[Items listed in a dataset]

**********

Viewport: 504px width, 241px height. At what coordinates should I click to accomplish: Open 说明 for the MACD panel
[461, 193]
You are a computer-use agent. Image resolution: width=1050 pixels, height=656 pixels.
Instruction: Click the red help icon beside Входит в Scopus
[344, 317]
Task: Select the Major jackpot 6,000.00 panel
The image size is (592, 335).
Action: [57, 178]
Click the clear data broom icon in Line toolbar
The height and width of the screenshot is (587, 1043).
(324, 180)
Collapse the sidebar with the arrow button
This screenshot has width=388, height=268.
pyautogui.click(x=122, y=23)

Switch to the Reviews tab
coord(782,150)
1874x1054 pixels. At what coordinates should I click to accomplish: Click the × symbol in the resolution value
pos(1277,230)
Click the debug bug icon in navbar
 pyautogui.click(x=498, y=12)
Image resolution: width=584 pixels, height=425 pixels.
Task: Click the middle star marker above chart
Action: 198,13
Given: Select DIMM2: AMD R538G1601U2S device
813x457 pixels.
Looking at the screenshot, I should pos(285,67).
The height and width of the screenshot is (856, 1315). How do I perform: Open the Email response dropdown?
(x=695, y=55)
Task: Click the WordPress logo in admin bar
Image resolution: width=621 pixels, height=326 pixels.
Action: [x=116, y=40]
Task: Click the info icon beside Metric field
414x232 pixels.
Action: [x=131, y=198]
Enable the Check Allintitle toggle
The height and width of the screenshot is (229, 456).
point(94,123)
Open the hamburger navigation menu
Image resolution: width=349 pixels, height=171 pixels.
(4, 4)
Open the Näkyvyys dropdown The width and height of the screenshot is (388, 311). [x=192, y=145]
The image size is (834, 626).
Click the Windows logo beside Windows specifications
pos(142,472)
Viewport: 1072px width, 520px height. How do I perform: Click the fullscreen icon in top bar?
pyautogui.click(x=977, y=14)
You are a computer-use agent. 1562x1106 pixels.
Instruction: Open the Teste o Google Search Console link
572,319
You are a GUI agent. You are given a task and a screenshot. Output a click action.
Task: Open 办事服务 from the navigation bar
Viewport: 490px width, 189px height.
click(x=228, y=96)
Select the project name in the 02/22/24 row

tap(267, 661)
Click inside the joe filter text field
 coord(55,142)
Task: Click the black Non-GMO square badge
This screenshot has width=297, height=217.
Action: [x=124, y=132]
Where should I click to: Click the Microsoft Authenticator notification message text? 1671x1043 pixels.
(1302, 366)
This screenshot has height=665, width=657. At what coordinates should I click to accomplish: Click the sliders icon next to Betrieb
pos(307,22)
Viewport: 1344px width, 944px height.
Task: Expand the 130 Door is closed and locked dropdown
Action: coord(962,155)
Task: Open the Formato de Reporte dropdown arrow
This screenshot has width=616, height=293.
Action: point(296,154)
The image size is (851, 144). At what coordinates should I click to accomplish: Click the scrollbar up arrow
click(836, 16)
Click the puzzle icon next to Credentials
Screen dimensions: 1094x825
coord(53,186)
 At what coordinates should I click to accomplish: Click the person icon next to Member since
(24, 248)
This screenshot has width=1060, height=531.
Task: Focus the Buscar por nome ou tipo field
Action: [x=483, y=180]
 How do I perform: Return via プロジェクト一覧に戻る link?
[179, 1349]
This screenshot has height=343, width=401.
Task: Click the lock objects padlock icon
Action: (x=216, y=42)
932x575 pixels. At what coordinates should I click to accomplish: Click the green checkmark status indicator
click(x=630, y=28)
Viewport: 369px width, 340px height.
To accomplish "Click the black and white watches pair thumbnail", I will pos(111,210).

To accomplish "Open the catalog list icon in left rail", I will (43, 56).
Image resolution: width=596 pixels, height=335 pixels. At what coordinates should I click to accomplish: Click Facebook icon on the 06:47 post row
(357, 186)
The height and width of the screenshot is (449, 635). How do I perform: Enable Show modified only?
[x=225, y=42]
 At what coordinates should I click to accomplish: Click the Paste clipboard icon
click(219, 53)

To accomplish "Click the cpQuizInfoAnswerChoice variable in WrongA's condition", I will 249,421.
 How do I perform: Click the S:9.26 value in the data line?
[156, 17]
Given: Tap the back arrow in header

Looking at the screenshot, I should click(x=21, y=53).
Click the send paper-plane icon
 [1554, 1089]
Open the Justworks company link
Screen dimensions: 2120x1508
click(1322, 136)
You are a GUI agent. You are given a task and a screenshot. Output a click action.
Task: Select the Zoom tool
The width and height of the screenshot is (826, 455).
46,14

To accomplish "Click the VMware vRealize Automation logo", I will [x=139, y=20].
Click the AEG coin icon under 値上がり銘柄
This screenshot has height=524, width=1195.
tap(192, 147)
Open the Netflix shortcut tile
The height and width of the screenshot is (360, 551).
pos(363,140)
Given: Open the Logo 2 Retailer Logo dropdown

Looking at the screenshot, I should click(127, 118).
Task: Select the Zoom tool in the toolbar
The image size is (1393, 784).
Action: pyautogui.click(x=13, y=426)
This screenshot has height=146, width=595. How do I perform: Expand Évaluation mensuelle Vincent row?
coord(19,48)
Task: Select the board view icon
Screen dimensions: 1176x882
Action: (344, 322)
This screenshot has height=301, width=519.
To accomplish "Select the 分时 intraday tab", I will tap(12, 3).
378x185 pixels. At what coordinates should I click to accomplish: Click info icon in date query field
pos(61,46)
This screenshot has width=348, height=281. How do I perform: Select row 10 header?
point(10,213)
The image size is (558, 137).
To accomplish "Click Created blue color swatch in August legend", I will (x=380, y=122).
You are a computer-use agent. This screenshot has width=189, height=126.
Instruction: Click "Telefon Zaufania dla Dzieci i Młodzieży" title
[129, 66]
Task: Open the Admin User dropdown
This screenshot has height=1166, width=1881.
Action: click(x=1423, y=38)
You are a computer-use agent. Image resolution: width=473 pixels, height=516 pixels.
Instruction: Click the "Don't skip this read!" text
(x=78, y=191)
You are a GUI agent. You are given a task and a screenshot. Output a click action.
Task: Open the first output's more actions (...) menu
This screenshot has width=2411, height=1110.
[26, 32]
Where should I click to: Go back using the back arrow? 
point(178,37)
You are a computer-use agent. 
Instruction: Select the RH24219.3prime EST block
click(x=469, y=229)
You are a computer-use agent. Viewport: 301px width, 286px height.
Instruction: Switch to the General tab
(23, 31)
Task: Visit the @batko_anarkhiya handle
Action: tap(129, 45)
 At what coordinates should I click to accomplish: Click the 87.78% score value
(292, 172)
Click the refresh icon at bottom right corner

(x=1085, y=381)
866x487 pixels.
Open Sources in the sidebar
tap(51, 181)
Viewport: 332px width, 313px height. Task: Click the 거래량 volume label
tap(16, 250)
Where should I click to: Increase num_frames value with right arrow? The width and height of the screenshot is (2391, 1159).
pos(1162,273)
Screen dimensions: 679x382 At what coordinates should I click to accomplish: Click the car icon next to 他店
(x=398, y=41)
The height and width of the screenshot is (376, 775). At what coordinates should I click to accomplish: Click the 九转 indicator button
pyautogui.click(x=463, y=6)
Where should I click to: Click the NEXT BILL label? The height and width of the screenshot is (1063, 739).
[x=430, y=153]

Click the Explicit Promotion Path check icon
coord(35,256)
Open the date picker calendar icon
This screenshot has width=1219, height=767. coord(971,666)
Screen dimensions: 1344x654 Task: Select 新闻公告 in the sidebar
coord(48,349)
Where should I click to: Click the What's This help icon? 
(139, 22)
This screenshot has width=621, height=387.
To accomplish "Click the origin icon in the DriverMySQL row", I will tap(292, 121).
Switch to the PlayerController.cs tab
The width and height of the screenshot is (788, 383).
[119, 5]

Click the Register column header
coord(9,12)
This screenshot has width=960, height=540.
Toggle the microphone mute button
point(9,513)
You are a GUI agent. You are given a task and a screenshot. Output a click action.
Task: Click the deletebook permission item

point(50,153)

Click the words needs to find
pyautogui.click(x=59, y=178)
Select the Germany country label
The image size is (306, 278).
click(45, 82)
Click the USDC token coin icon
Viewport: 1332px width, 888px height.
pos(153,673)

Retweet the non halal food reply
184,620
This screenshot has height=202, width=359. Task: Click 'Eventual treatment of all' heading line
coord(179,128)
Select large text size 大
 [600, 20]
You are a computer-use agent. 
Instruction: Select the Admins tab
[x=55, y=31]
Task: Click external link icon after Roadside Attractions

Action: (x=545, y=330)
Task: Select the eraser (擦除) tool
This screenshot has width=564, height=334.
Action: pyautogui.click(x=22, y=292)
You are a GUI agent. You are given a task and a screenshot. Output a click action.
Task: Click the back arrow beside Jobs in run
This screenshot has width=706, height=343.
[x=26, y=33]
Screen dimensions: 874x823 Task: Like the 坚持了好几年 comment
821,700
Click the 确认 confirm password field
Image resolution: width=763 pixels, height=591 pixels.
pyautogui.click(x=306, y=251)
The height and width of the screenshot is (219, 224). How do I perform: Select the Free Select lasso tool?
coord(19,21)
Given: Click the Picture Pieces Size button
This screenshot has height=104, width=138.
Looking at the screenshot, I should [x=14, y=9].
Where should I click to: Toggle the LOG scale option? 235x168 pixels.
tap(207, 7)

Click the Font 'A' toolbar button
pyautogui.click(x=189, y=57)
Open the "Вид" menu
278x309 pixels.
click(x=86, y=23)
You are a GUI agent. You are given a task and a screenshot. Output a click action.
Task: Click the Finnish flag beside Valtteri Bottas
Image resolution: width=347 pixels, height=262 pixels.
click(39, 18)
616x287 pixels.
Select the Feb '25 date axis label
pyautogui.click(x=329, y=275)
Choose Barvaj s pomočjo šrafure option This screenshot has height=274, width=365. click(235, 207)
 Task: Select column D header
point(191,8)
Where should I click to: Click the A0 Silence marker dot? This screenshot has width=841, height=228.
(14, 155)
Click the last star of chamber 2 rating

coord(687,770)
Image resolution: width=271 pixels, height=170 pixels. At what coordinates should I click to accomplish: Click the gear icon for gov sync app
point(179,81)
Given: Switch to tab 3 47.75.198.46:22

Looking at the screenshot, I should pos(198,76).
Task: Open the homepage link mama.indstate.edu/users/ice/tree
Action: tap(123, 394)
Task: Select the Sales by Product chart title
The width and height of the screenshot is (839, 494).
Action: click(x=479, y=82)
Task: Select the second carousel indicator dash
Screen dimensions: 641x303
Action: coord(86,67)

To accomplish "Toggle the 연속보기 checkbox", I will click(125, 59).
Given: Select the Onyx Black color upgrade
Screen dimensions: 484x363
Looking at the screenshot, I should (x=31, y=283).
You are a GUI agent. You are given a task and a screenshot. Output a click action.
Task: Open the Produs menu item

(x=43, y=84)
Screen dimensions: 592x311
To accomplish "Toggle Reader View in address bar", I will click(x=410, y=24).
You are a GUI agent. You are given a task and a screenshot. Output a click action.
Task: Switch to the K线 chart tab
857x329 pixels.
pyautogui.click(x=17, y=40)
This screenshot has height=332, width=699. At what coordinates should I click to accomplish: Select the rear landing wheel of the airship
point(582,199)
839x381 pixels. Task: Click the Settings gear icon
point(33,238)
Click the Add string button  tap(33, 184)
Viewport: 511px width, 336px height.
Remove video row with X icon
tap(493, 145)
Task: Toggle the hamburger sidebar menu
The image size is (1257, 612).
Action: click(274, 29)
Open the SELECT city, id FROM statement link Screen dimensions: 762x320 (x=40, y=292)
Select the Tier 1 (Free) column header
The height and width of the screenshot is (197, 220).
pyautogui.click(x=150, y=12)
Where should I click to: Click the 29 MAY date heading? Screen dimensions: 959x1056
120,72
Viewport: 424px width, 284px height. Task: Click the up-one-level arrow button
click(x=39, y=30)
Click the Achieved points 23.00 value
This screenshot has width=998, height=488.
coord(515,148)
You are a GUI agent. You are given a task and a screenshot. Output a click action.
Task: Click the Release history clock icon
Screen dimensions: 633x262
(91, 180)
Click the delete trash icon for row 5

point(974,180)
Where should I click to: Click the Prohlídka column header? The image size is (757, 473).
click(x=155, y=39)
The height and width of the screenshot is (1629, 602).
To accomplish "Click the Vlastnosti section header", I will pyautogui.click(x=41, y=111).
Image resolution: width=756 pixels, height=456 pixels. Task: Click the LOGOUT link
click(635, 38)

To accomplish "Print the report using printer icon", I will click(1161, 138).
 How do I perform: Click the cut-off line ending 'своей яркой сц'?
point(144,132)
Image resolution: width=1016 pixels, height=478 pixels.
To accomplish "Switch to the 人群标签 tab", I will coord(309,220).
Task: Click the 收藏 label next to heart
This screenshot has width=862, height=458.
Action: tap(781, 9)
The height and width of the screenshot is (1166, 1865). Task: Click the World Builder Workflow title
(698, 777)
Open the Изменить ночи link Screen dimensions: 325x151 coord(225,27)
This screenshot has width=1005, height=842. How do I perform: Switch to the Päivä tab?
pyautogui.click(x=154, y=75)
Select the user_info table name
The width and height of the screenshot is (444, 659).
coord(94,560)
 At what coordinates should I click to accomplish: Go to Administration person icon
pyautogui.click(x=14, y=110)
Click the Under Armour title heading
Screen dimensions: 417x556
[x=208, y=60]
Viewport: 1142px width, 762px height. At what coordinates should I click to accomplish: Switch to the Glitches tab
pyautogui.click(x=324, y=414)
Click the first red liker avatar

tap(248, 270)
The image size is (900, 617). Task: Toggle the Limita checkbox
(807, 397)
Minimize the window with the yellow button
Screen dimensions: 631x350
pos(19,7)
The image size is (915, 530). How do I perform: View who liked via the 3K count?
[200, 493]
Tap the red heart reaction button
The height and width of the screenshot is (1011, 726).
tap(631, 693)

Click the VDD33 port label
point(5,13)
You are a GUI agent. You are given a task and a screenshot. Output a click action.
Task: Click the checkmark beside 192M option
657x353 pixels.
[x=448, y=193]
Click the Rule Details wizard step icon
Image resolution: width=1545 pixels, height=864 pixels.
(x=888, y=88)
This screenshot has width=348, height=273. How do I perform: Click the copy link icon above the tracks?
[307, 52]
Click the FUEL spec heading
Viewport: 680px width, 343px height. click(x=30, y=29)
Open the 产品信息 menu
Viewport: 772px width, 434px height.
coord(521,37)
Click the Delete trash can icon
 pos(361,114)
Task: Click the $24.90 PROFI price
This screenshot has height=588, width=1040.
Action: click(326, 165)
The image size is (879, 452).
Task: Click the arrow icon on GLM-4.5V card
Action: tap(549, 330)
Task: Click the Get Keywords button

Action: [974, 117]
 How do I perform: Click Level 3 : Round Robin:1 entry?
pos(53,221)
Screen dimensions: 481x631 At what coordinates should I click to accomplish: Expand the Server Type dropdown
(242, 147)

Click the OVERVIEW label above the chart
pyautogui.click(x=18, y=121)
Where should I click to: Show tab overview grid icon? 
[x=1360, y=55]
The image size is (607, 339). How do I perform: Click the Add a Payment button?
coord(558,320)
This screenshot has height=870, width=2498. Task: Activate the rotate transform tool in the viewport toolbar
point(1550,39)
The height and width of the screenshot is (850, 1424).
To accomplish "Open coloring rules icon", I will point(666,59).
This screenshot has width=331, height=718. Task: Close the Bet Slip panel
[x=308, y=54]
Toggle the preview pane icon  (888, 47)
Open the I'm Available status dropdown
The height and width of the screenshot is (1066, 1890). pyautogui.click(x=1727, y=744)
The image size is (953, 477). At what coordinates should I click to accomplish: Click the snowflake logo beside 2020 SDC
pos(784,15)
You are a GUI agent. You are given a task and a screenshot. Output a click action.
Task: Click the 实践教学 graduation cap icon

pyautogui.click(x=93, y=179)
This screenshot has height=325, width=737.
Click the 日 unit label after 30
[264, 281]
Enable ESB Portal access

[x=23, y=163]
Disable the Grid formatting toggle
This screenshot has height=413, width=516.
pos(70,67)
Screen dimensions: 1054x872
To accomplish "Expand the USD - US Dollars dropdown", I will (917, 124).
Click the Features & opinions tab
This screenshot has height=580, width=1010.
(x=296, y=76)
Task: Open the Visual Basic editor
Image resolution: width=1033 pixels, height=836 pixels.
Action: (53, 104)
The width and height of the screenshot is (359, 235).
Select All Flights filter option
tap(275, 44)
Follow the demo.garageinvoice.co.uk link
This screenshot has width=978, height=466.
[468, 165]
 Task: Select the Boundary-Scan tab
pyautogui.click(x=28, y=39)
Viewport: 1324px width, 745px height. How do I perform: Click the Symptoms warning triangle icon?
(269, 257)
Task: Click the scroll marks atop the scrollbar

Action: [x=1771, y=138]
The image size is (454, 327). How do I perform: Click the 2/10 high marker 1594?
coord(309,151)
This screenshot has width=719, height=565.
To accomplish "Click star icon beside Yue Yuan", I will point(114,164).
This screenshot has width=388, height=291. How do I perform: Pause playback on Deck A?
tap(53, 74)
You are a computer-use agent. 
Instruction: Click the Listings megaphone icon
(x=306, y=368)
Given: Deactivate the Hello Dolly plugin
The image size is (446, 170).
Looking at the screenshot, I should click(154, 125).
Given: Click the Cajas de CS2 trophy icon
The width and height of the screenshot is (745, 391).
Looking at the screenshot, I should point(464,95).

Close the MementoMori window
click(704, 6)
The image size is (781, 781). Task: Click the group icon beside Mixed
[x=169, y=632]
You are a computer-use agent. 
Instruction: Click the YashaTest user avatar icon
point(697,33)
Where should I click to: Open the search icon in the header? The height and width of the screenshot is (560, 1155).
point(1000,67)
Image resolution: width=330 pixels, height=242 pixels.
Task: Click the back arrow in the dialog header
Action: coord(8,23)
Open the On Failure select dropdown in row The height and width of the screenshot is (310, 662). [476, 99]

**********

Report each line of the records above that contains the word "with", copying every such line in full.

Collapse the sidebar with the arrow button
Where should I click to: Increase num_frames value with right arrow? The width and height of the screenshot is (2391, 1159).
Remove video row with X icon
Minimize the window with the yellow button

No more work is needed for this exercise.